Records from a dataset:
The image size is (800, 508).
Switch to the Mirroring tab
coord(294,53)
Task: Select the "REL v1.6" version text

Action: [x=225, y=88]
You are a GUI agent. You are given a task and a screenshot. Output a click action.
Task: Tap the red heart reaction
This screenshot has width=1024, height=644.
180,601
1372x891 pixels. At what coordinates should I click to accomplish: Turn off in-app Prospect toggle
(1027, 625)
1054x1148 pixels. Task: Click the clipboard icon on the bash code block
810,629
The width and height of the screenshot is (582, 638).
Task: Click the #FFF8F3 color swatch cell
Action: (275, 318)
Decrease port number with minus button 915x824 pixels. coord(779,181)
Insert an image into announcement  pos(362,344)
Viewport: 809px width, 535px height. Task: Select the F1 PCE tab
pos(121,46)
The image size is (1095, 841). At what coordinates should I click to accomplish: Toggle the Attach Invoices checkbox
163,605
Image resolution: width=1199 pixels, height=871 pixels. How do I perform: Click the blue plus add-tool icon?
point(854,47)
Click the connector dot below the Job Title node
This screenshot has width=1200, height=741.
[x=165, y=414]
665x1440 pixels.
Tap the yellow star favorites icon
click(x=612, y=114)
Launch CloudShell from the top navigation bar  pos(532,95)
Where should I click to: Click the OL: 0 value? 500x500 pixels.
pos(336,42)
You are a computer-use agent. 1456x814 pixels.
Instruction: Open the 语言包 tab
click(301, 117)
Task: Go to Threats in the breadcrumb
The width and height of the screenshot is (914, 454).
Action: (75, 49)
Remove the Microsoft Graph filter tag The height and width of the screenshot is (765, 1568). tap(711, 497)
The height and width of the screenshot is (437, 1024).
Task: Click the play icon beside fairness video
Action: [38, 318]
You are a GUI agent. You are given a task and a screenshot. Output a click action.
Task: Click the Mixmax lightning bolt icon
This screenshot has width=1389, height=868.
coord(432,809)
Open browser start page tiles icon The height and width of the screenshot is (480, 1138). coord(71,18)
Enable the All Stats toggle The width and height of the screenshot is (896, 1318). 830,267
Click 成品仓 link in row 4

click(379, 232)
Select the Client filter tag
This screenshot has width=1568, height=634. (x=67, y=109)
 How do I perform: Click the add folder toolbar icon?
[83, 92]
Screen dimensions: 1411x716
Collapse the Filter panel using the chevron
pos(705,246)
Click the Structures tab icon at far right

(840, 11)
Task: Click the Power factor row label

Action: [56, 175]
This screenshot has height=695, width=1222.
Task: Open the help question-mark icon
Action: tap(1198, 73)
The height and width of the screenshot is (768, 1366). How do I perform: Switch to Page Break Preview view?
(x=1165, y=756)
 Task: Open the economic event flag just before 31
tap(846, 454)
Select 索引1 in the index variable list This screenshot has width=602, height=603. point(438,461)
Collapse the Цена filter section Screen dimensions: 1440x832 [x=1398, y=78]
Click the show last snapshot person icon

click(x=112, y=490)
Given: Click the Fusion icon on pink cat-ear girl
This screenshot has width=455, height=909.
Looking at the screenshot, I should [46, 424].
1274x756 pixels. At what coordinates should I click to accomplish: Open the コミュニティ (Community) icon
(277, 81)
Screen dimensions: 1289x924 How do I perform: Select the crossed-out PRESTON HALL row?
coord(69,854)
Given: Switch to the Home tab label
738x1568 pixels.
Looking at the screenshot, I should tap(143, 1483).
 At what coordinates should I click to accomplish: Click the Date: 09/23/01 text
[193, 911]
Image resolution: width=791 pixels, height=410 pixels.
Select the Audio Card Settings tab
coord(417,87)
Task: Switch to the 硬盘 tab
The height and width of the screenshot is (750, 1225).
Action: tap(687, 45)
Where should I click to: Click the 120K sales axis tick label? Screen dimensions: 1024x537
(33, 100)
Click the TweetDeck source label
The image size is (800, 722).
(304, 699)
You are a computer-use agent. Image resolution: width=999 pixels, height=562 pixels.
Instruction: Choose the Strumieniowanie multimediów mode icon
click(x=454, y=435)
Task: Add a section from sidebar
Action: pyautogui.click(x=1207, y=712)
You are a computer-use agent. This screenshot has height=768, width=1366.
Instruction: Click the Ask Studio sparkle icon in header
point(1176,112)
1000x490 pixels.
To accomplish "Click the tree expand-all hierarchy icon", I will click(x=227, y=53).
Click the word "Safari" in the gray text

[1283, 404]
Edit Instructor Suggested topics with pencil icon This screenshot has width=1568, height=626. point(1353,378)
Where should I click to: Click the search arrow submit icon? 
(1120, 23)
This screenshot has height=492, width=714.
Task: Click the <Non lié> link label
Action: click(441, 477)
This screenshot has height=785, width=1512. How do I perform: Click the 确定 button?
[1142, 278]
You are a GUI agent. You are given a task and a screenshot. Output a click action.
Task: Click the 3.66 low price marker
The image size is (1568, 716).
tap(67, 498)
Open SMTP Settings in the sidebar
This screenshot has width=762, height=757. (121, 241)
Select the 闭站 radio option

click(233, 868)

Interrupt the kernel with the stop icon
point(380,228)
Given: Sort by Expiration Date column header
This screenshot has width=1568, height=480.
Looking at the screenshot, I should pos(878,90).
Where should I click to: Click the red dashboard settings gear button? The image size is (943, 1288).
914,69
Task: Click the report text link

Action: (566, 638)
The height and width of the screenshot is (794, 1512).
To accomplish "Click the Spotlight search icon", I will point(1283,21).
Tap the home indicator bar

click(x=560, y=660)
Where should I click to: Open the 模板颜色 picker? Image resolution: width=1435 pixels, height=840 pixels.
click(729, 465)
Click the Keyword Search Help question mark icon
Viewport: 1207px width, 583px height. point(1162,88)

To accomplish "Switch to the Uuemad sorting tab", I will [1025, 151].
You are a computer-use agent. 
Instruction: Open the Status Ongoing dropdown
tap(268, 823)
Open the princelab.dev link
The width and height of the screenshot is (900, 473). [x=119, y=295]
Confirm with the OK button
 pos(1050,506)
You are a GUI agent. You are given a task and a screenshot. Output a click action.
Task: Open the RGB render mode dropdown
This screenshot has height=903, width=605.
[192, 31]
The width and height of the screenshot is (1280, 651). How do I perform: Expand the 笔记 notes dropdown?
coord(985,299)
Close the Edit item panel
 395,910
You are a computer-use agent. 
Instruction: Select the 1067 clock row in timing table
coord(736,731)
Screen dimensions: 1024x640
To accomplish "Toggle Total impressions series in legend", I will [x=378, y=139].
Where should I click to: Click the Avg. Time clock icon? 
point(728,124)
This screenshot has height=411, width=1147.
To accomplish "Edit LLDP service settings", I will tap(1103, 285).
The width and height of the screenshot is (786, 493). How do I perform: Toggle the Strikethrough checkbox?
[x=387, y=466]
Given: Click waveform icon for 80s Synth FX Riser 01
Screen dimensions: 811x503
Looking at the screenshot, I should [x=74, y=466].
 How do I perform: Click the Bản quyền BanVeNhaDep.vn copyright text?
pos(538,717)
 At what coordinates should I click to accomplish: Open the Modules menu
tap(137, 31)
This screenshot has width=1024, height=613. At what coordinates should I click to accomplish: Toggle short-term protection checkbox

ASSIGNED TASK: Every record, start to finish: reproduce it word for word.

RESPONSE AREA:
The image size is (800, 508).
Switch to the Mirroring tab
coord(294,53)
Task: Select the "REL v1.6" version text

Action: [x=225, y=88]
You are a GUI agent. You are given a task and a screenshot. Output a click action.
Task: Tap the red heart reaction
This screenshot has width=1024, height=644.
180,601
1372x891 pixels. At what coordinates should I click to accomplish: Turn off in-app Prospect toggle
(1027, 625)
1054x1148 pixels. Task: Click the clipboard icon on the bash code block
810,629
The width and height of the screenshot is (582, 638).
Task: Click the #FFF8F3 color swatch cell
Action: (275, 318)
Decrease port number with minus button 915x824 pixels. coord(779,181)
Insert an image into announcement  pos(362,344)
Viewport: 809px width, 535px height. Task: Select the F1 PCE tab
pos(121,46)
The image size is (1095, 841). At what coordinates should I click to accomplish: Toggle the Attach Invoices checkbox
163,605
Image resolution: width=1199 pixels, height=871 pixels. How do I perform: Click the blue plus add-tool icon?
point(854,47)
Click the connector dot below the Job Title node
This screenshot has width=1200, height=741.
[x=165, y=414]
665x1440 pixels.
Tap the yellow star favorites icon
click(x=612, y=114)
Launch CloudShell from the top navigation bar  pos(532,95)
Where should I click to: Click the OL: 0 value? 500x500 pixels.
pos(336,42)
You are a computer-use agent. 1456x814 pixels.
Instruction: Open the 语言包 tab
click(301, 117)
Task: Go to Threats in the breadcrumb
The width and height of the screenshot is (914, 454).
Action: (75, 49)
Remove the Microsoft Graph filter tag The height and width of the screenshot is (765, 1568). tap(711, 497)
The height and width of the screenshot is (437, 1024).
Task: Click the play icon beside fairness video
Action: [38, 318]
You are a GUI agent. You are given a task and a screenshot. Output a click action.
Task: Click the Mixmax lightning bolt icon
This screenshot has width=1389, height=868.
coord(432,809)
Open browser start page tiles icon The height and width of the screenshot is (480, 1138). coord(71,18)
Enable the All Stats toggle The width and height of the screenshot is (896, 1318). 830,267
Click 成品仓 link in row 4

click(379, 232)
Select the Client filter tag
This screenshot has width=1568, height=634. (x=67, y=109)
 How do I perform: Click the add folder toolbar icon?
[83, 92]
Screen dimensions: 1411x716
Collapse the Filter panel using the chevron
pos(705,246)
Click the Structures tab icon at far right

(840, 11)
Task: Click the Power factor row label

Action: [56, 175]
This screenshot has height=695, width=1222.
Task: Open the help question-mark icon
Action: tap(1198, 73)
The height and width of the screenshot is (768, 1366). How do I perform: Switch to Page Break Preview view?
(x=1165, y=756)
 Task: Open the economic event flag just before 31
tap(846, 454)
Select 索引1 in the index variable list This screenshot has width=602, height=603. point(438,461)
Collapse the Цена filter section Screen dimensions: 1440x832 [x=1398, y=78]
Click the show last snapshot person icon

click(x=112, y=490)
Given: Click the Fusion icon on pink cat-ear girl
This screenshot has width=455, height=909.
Looking at the screenshot, I should [46, 424].
1274x756 pixels. At what coordinates should I click to accomplish: Open the コミュニティ (Community) icon
(277, 81)
Screen dimensions: 1289x924 How do I perform: Select the crossed-out PRESTON HALL row?
coord(69,854)
Given: Switch to the Home tab label
738x1568 pixels.
Looking at the screenshot, I should tap(143, 1483).
 At what coordinates should I click to accomplish: Click the Date: 09/23/01 text
[193, 911]
Image resolution: width=791 pixels, height=410 pixels.
Select the Audio Card Settings tab
coord(417,87)
Task: Switch to the 硬盘 tab
The height and width of the screenshot is (750, 1225).
Action: tap(687, 45)
Where should I click to: Click the 120K sales axis tick label? Screen dimensions: 1024x537
(33, 100)
Click the TweetDeck source label
The image size is (800, 722).
(304, 699)
You are a computer-use agent. Image resolution: width=999 pixels, height=562 pixels.
Instruction: Choose the Strumieniowanie multimediów mode icon
click(x=454, y=435)
Task: Add a section from sidebar
Action: pyautogui.click(x=1207, y=712)
You are a computer-use agent. This screenshot has height=768, width=1366.
Instruction: Click the Ask Studio sparkle icon in header
point(1176,112)
1000x490 pixels.
To accomplish "Click the tree expand-all hierarchy icon", I will click(x=227, y=53).
Click the word "Safari" in the gray text

[1283, 404]
Edit Instructor Suggested topics with pencil icon This screenshot has width=1568, height=626. point(1353,378)
Where should I click to: Click the search arrow submit icon? 
(1120, 23)
This screenshot has height=492, width=714.
Task: Click the <Non lié> link label
Action: click(441, 477)
This screenshot has height=785, width=1512. How do I perform: Click the 确定 button?
[1142, 278]
You are a GUI agent. You are given a task and a screenshot. Output a click action.
Task: Click the 3.66 low price marker
The image size is (1568, 716).
tap(67, 498)
Open SMTP Settings in the sidebar
This screenshot has width=762, height=757. (121, 241)
Select the 闭站 radio option

click(233, 868)

Interrupt the kernel with the stop icon
point(380,228)
Given: Sort by Expiration Date column header
This screenshot has width=1568, height=480.
Looking at the screenshot, I should pos(878,90).
Where should I click to: Click the red dashboard settings gear button? The image size is (943, 1288).
914,69
Task: Click the report text link

Action: (566, 638)
The height and width of the screenshot is (794, 1512).
To accomplish "Click the Spotlight search icon", I will point(1283,21).
Tap the home indicator bar

click(x=560, y=660)
Where should I click to: Open the 模板颜色 picker? Image resolution: width=1435 pixels, height=840 pixels.
click(729, 465)
Click the Keyword Search Help question mark icon
Viewport: 1207px width, 583px height. point(1162,88)

To accomplish "Switch to the Uuemad sorting tab", I will [1025, 151].
You are a computer-use agent. 
Instruction: Open the Status Ongoing dropdown
tap(268, 823)
Open the princelab.dev link
The width and height of the screenshot is (900, 473). [x=119, y=295]
Confirm with the OK button
 pos(1050,506)
You are a GUI agent. You are given a task and a screenshot. Output a click action.
Task: Open the RGB render mode dropdown
This screenshot has height=903, width=605.
[192, 31]
The width and height of the screenshot is (1280, 651). How do I perform: Expand the 笔记 notes dropdown?
coord(985,299)
Close the Edit item panel
 395,910
You are a computer-use agent. 
Instruction: Select the 1067 clock row in timing table
coord(736,731)
Screen dimensions: 1024x640
To accomplish "Toggle Total impressions series in legend", I will [x=378, y=139].
Where should I click to: Click the Avg. Time clock icon? 
point(728,124)
This screenshot has height=411, width=1147.
To accomplish "Edit LLDP service settings", I will tap(1103, 285).
The width and height of the screenshot is (786, 493). How do I perform: Toggle the Strikethrough checkbox?
[x=387, y=466]
Given: Click waveform icon for 80s Synth FX Riser 01
Screen dimensions: 811x503
Looking at the screenshot, I should [x=74, y=466].
 How do I perform: Click the Bản quyền BanVeNhaDep.vn copyright text?
pos(538,717)
 At what coordinates should I click to accomplish: Open the Modules menu
tap(137, 31)
This screenshot has width=1024, height=613. At what coordinates should I click to accomplish: Toggle short-term protection checkbox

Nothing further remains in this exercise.